* _Aim of the exercise_
Print the lines of the listing below exactly as they appear, between the line holding "Given: Take a screenshot with the camera icon" and the line holding "Click the GO", inclusive.

-------- Records supplied --------

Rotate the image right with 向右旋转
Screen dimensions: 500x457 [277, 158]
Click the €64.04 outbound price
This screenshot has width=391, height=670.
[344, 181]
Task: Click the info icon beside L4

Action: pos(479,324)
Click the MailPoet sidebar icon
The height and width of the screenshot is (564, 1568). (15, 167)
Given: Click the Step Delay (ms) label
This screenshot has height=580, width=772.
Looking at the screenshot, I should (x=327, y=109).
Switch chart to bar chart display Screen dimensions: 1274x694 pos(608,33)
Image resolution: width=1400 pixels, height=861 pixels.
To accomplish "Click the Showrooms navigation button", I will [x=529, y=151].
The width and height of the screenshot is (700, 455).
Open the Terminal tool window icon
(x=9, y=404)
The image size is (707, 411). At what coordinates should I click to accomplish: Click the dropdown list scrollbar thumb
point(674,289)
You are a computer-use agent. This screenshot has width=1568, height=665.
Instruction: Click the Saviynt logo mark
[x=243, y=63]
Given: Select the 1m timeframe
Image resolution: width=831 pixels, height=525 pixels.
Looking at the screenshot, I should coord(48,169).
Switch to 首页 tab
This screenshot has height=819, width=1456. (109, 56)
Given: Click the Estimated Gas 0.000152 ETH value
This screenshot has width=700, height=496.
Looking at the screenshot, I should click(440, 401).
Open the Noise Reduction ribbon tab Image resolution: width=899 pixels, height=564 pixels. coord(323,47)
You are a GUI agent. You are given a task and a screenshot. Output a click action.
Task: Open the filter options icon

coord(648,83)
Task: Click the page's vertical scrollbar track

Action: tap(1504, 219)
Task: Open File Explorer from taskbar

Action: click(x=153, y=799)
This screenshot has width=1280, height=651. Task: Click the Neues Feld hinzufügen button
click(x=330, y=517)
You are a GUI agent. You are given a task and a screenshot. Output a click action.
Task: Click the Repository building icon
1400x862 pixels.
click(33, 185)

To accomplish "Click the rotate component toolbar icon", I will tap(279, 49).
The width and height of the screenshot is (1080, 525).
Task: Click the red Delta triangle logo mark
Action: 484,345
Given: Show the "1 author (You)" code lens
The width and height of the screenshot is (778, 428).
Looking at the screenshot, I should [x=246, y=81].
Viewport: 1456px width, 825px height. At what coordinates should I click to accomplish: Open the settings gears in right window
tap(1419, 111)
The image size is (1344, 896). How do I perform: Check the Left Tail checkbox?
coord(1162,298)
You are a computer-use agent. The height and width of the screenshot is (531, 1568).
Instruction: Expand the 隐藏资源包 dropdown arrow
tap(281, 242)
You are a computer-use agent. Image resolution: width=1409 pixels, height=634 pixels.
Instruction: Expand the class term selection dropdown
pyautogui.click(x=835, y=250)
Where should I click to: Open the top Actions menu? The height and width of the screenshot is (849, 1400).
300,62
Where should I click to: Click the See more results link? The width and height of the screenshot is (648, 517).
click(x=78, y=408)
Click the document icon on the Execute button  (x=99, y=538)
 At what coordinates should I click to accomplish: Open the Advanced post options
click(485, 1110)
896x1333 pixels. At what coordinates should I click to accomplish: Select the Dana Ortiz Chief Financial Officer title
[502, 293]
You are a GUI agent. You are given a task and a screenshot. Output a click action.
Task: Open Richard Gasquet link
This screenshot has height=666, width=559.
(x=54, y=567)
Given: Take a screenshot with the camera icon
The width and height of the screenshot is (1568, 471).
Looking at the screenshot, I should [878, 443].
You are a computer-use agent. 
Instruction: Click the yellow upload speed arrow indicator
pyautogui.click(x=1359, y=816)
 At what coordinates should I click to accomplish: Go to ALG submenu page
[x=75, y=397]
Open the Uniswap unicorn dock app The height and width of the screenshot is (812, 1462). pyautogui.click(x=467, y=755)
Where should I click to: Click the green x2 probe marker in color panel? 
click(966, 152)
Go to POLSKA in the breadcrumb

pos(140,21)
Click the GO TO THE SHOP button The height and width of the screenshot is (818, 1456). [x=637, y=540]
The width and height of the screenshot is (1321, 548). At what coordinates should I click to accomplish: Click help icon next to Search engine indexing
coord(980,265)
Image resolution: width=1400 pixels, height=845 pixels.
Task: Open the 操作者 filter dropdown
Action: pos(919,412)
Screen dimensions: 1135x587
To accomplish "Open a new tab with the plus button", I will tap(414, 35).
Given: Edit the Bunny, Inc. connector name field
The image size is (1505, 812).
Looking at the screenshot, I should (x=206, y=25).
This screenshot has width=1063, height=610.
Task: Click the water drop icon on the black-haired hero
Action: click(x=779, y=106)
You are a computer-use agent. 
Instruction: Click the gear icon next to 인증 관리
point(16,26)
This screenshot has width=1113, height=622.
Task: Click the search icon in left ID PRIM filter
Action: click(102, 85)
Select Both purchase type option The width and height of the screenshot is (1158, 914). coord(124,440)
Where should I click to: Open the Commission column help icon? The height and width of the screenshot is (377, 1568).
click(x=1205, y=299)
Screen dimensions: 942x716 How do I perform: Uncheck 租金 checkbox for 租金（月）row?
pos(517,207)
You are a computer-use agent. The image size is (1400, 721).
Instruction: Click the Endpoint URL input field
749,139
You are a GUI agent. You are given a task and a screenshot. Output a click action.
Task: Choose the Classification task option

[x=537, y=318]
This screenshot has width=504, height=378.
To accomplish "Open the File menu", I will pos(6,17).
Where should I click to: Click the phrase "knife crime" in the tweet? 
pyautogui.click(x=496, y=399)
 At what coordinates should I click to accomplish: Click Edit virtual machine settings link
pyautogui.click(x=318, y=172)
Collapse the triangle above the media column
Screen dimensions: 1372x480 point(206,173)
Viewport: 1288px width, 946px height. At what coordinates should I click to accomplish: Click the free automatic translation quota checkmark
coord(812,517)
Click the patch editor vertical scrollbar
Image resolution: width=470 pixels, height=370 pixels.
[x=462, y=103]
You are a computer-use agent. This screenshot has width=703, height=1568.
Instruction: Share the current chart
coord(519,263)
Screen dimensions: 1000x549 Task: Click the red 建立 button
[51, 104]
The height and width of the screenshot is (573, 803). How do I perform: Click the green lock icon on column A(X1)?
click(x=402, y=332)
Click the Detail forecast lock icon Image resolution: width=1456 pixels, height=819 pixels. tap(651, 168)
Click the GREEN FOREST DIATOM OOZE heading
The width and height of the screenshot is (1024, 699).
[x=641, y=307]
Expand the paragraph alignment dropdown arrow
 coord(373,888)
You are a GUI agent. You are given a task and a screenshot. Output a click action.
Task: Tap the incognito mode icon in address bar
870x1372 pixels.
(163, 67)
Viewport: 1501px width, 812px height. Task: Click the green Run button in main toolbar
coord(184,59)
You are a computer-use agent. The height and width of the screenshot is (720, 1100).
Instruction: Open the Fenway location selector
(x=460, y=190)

--------

* _Output of the exercise_
Given: Take a screenshot with the camera icon
The width and height of the screenshot is (1568, 471).
Looking at the screenshot, I should [878, 443].
You are a computer-use agent. 
Instruction: Click the yellow upload speed arrow indicator
pyautogui.click(x=1359, y=816)
 At what coordinates should I click to accomplish: Go to ALG submenu page
[x=75, y=397]
Open the Uniswap unicorn dock app The height and width of the screenshot is (812, 1462). pyautogui.click(x=467, y=755)
Where should I click to: Click the green x2 probe marker in color panel? 
click(966, 152)
Go to POLSKA in the breadcrumb

pos(140,21)
Click the GO TO THE SHOP button The height and width of the screenshot is (818, 1456). [x=637, y=540]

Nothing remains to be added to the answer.